History of Unionization at Private Universities

1972

The American Association of University Professors seeks to represent full-time faculty, librarians, department chairs and program directors, and graduate teaching and research assistants at Adelphi University. The National Labor Relations Board (NLRB) rules against the inclusion of graduate students, citing that they were “primarily students”.

1974

Stanford PhD student research assistants petition for collective representation and are dismissed by the NLRB on the basis of the “primarily students” logic outlined in the Adelphi ruling.

1976 – 1977

In two separate cases involving the Cedars-Sinai Medical Center and the St. Clare’s Hospital and Health Center, the NLRB rules that medical interns, residents, and clinical fellows who have earned their MD but are engaged in graduate medical practice and education do not have collective bargaining rights. The stated reason being that they would be detrimental to student-teacher relationships and would “infringe upon traditional academic freedoms”.

1992 – 2000

Bill Clinton (Democrat) is elected president and during his presidency nominates several NLRB members who eventually come to form a majority of the board.

1999

The majority Clinton-appointed NLRB reserves its 1976 and 1977 rulings on medical interns, residents, and clinical fellows and recognizes their collective bargaining rights. They also reject the earlier Board’s speculation about collective bargaining’s deleterious impact on student-teacher relationships and academic freedom, citing that nothing of the sort had occurred at public universities where students were currently organized.

2000

The same Board rules that graduate research and teaching assistants at New York University (NYU) can organize and collectively bargain. This is the first time that students at a private university are allowed to organize.
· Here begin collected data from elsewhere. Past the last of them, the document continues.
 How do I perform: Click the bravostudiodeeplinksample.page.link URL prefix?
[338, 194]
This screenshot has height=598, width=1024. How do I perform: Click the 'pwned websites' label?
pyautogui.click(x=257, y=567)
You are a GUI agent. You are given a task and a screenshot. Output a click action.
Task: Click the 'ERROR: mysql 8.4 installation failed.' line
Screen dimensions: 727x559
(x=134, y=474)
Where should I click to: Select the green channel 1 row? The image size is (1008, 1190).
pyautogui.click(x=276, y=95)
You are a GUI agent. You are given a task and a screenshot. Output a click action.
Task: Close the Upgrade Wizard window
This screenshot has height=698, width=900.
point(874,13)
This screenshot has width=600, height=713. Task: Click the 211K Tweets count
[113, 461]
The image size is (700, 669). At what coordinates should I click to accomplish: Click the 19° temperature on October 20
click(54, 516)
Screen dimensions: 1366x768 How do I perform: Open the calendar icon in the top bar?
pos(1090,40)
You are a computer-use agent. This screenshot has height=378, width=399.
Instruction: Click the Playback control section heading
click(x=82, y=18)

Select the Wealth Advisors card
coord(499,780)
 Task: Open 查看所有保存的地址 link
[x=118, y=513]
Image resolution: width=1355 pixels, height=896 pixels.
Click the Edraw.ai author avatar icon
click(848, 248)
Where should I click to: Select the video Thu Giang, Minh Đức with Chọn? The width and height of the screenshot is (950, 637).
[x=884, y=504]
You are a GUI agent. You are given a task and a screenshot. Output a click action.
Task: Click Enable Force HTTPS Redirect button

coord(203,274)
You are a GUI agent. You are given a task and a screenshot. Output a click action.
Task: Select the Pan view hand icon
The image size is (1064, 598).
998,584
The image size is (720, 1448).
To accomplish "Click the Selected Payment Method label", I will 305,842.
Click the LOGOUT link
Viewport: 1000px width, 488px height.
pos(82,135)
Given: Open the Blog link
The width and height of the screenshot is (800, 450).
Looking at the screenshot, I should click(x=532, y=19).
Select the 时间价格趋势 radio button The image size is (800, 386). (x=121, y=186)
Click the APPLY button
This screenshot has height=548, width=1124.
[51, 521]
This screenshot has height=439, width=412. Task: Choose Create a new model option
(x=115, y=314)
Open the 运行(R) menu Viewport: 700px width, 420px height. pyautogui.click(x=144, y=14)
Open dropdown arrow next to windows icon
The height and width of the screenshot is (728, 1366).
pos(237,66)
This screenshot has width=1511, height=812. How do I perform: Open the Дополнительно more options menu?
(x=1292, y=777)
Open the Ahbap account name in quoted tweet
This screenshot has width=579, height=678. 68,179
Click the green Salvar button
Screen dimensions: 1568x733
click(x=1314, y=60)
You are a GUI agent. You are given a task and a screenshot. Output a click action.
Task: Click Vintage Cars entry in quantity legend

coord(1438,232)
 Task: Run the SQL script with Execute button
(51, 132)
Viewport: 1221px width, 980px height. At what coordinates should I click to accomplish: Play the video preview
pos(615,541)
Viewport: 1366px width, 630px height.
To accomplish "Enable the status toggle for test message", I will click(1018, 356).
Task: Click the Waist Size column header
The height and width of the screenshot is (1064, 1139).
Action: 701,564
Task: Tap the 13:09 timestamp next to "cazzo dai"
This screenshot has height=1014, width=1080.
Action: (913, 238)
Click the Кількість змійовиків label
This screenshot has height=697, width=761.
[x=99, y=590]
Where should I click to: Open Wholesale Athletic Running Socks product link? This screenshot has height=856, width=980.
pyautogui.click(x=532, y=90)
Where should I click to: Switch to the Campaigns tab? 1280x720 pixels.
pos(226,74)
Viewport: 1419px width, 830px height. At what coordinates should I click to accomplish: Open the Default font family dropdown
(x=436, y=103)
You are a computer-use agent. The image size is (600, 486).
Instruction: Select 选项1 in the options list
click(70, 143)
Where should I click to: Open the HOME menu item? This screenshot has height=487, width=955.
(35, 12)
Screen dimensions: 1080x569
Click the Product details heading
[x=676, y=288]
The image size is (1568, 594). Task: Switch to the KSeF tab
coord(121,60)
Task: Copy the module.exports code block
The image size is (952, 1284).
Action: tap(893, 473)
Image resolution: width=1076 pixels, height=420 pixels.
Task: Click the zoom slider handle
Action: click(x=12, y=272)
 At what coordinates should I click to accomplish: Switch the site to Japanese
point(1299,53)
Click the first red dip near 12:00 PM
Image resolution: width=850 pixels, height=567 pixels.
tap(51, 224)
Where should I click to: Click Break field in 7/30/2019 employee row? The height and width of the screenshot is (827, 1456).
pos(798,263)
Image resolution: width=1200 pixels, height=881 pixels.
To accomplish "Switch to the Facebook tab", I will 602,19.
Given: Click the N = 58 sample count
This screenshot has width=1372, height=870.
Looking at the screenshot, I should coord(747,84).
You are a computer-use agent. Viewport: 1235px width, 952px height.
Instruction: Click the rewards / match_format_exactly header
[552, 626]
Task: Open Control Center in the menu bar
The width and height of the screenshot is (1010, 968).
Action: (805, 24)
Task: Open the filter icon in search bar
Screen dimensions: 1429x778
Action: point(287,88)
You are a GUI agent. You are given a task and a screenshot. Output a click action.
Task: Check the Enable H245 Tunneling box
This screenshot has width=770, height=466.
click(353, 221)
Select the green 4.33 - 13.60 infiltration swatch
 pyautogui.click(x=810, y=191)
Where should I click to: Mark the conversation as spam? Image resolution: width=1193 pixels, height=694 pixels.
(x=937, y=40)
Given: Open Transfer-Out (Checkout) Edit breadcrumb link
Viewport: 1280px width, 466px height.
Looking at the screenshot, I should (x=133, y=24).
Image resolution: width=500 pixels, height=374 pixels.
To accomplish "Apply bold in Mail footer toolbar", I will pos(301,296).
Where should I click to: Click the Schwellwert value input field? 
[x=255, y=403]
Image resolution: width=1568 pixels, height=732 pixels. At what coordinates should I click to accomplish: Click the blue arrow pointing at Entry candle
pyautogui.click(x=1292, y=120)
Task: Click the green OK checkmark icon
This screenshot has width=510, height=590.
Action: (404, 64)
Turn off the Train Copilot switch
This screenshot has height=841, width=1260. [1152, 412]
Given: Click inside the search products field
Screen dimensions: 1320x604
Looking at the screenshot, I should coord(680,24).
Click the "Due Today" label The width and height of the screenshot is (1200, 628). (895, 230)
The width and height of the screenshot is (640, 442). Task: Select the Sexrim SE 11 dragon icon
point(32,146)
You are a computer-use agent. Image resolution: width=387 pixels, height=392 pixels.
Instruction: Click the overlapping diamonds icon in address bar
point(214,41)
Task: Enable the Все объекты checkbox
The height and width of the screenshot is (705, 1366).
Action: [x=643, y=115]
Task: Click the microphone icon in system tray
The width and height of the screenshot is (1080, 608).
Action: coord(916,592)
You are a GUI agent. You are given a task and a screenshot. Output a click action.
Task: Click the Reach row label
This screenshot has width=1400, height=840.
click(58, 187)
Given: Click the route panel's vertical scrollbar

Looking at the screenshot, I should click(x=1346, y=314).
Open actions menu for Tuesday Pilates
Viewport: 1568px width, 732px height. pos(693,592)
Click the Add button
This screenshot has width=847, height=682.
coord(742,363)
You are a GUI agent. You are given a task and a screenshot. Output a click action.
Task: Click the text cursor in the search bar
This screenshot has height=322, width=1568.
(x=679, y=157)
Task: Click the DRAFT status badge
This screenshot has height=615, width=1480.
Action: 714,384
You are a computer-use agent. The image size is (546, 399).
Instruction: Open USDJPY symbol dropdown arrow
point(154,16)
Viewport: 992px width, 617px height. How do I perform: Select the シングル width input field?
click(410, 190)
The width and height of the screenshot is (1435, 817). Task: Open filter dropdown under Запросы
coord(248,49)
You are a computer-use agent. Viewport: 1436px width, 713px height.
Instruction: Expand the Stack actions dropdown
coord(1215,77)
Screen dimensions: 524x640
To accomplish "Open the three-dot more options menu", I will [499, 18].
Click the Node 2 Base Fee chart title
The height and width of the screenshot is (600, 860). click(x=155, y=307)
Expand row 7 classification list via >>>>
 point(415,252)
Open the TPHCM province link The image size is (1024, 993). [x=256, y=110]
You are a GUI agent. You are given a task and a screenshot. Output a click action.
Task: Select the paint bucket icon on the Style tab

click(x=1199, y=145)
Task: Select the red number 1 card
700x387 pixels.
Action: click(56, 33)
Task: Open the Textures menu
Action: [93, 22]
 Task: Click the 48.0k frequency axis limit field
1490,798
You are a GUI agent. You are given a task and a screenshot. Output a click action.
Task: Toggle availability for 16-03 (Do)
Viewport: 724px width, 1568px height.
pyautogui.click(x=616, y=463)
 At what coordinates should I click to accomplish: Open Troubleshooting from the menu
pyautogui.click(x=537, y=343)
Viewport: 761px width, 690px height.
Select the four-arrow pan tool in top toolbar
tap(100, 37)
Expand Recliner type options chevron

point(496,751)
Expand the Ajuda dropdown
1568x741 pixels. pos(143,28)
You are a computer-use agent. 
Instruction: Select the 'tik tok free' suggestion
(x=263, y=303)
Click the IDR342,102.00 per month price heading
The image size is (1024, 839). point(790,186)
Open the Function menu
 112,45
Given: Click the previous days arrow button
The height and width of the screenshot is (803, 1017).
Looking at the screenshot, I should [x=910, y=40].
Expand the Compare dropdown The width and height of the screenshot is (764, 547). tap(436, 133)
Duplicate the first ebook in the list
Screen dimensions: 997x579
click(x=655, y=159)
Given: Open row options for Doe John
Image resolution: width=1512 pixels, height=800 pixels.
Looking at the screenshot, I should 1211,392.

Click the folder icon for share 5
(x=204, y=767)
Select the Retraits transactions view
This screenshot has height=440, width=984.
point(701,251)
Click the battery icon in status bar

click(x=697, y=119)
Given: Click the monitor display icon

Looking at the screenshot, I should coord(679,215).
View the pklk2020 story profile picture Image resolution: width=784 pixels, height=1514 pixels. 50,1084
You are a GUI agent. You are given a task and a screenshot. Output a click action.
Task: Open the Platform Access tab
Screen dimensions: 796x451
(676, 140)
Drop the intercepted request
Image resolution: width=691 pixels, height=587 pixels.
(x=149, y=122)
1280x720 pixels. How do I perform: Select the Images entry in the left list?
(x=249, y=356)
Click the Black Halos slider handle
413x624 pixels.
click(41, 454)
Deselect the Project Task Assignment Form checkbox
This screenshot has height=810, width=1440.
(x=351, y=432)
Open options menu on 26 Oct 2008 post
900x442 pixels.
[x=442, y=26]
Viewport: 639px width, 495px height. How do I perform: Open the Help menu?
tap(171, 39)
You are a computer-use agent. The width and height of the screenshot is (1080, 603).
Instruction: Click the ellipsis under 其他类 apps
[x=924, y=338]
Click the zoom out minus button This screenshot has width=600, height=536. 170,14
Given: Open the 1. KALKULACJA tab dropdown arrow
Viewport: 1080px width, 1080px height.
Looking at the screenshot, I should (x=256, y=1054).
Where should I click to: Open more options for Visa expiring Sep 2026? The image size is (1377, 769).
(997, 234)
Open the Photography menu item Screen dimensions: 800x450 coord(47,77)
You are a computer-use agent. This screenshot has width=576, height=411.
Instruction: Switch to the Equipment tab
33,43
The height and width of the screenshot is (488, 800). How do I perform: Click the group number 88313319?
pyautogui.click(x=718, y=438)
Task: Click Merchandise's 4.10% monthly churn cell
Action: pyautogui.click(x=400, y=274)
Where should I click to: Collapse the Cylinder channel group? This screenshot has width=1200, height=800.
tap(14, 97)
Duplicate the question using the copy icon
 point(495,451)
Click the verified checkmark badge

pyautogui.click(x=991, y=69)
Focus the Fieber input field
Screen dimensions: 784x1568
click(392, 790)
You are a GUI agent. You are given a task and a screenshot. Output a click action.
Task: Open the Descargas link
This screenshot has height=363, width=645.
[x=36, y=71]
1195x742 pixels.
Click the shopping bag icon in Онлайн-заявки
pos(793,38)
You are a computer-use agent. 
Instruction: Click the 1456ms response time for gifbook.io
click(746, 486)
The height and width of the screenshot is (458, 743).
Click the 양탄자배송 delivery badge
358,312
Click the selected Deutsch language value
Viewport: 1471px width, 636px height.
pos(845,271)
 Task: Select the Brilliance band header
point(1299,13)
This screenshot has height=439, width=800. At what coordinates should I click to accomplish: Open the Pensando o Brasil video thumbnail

That same year, George W. Bush (Republican) is elected president. During his presidency, nominates several NLRB members who eventually come to form a majority of the Board.

2004

Brown University challenges the NYU ruling, arguing that graduate students should not be considered employees covered by the National Labor Relations Act. A majority of the now Republican-dominated NLRB decides to overturn the NYU decision, concluding that it “was wrongly decided”.

2007 – 2013

The NLRB lacks quorum (only 2 out of 5 seats filled), in part due to Republican filibustering of President Barak Obama’s (Democrat) nominees. The two-member Board informally agrees to only take “non-controversial cases”. In 2010 the Supreme Court rules that the two-member Board has no authority to issue decisions.

2014

NLRB grants a review of a petition by Columbia University graduate students to unionize.

2016

Brown University graduate students ramp up unionization efforts. That same year, Brown administrators joined the administrations at Yale, Harvard, Cornell, Dartmouth, Princeton, Stanford, Penn and MIT in drafting an amicus brief to the NLRB for the Columbia case, urging the Board to maintain the status quo and preserve the 2004 Brown decision.

However, the NLRB ultimately ruled that graduate students at private universities are workers and could unionize.